I did try a couple of 'day jobs' while investigating what it is to be 'normal'. During those day jobs, I continued to gig on the weekends and live for the weekends. Normal just didn't work out for me.
Even when I had a gig with a title of Cable TV Field Engineer, I still identified myself as a musician moonlighting as an Engineer (actually, I was a technician with an inflated title).
I took the job because I could fly out Monday, fly back on the Thursday Red-Eye and have Friday, Saturday and Sunday off for gigging. The electronics I took in school allowed me to get my foot in that CATV gig. But it wasn't for me.
My technical chops on the sax have not improved in years, buy my ability to play expressively and tastefully have. My voice is still strong, because I use it a lot, in fact, it's better than it has ever been. Voice was the most difficult instrument I learned. My lead guitar chops keep improving. It's my 8th instrument, and I have a lot to learn. I don't have time to practice it a lot on home, but I'm doing 15+ gigs per month, and if you can't practice on stage, where
can you practice?
I used to fish a lot in Florida when I was young. But now the fishing isn't what it used to be. We would throw back the fish people keep like the jacks and take home the snook, grouper, red snappers, mangrove snappers, yellowtails, and lookdowns. Everything else was catch and release.

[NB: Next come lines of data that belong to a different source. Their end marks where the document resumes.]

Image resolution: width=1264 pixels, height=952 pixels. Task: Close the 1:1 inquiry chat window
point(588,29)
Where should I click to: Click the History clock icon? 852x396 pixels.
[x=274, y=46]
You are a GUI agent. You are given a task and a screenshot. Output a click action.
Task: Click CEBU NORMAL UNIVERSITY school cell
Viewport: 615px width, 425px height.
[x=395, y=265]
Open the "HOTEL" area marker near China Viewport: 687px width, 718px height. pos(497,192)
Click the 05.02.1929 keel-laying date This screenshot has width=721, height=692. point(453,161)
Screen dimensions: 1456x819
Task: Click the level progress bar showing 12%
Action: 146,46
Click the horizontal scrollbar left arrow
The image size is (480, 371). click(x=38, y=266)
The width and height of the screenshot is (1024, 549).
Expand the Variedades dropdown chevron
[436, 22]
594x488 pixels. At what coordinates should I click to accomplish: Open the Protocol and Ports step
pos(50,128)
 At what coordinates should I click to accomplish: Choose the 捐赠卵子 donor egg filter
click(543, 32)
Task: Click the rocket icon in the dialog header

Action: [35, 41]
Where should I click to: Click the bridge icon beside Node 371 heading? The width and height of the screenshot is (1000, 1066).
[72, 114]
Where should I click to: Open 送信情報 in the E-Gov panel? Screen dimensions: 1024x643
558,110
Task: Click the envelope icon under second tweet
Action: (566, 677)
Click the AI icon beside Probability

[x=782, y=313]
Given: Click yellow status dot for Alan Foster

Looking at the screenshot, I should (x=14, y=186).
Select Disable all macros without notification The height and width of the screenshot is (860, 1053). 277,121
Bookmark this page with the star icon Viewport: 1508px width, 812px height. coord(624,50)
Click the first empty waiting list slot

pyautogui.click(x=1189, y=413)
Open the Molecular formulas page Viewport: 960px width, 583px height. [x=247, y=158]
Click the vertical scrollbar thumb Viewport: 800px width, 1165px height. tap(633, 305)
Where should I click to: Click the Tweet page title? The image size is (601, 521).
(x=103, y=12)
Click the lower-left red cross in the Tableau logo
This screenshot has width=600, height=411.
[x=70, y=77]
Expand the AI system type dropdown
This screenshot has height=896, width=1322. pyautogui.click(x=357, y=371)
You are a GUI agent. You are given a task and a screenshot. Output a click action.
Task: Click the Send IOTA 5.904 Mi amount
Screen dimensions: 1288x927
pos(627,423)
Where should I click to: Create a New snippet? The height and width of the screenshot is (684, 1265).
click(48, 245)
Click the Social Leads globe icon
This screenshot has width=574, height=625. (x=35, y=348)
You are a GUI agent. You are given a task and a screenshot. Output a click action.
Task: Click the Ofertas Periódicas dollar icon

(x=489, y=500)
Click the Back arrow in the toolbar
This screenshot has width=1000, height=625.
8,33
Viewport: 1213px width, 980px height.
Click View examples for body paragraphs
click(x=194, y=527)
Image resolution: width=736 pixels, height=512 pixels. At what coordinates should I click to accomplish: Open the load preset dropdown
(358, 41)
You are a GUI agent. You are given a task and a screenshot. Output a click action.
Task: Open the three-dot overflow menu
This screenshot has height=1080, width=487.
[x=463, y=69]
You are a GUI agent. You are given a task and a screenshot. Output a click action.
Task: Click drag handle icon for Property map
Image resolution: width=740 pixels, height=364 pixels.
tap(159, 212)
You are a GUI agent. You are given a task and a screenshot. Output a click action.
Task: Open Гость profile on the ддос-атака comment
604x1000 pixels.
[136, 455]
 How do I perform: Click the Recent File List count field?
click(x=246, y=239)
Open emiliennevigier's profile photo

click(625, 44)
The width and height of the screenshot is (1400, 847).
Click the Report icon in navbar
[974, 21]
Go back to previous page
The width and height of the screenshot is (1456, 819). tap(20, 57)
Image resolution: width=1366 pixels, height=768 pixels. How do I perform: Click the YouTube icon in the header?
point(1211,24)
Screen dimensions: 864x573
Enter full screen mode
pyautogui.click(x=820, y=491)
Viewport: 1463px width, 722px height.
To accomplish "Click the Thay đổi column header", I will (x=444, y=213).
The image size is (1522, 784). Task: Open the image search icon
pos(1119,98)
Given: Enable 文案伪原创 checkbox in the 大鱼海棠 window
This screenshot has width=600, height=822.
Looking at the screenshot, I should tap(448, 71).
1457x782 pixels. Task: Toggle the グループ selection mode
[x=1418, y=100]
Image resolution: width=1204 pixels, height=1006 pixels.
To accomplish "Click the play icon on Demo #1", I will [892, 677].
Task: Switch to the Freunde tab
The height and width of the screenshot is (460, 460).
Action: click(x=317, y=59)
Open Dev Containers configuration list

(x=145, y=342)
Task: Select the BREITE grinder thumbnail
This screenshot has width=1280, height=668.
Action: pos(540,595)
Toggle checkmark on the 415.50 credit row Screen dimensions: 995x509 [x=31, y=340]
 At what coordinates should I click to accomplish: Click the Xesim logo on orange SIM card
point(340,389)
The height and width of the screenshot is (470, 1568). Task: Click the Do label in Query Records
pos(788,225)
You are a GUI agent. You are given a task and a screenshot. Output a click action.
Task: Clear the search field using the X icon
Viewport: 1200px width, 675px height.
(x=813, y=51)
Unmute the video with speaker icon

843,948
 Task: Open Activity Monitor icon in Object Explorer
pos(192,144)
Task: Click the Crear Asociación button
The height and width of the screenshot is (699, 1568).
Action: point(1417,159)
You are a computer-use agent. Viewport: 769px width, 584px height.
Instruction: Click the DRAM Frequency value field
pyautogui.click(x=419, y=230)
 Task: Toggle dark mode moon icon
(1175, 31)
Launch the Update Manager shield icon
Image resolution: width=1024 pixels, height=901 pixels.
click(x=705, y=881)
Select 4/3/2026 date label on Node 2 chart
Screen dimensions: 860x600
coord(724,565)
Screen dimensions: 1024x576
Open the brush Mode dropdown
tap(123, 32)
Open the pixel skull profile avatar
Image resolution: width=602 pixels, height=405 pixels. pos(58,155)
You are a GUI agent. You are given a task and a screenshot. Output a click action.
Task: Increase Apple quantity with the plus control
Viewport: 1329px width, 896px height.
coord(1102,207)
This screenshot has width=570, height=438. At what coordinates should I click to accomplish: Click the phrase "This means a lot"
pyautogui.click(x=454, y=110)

Nobody used more than one pole, and it was more of a fishing game than a waiting game. I lost patience for that, so I suspect it's a lot like Billy losing patience for music and going fishing.
I feel like I'm living a charmed life.
After I divorced my first wife, I vowed not to marry anyone else who isn't in the biz. Second wife, Mrs. Notes is a fantastic singer (I'm decent, she's great) and she plays guitar and synth. She has intense work ethics like myself, has fun entertaining, and is the kindest person I've ever met. We hardly every disagree.
But that's all about me (sorry).
The point is, time is the only currency we have. Wasting time doing something we don't want to do is throwing away that currency. Life is finite, we only get so many minutes. Do what makes you happy as long as it respects the rights of others.
But don't sell your gear until you are sure that's what you want to do. Especially items that are no longer in production.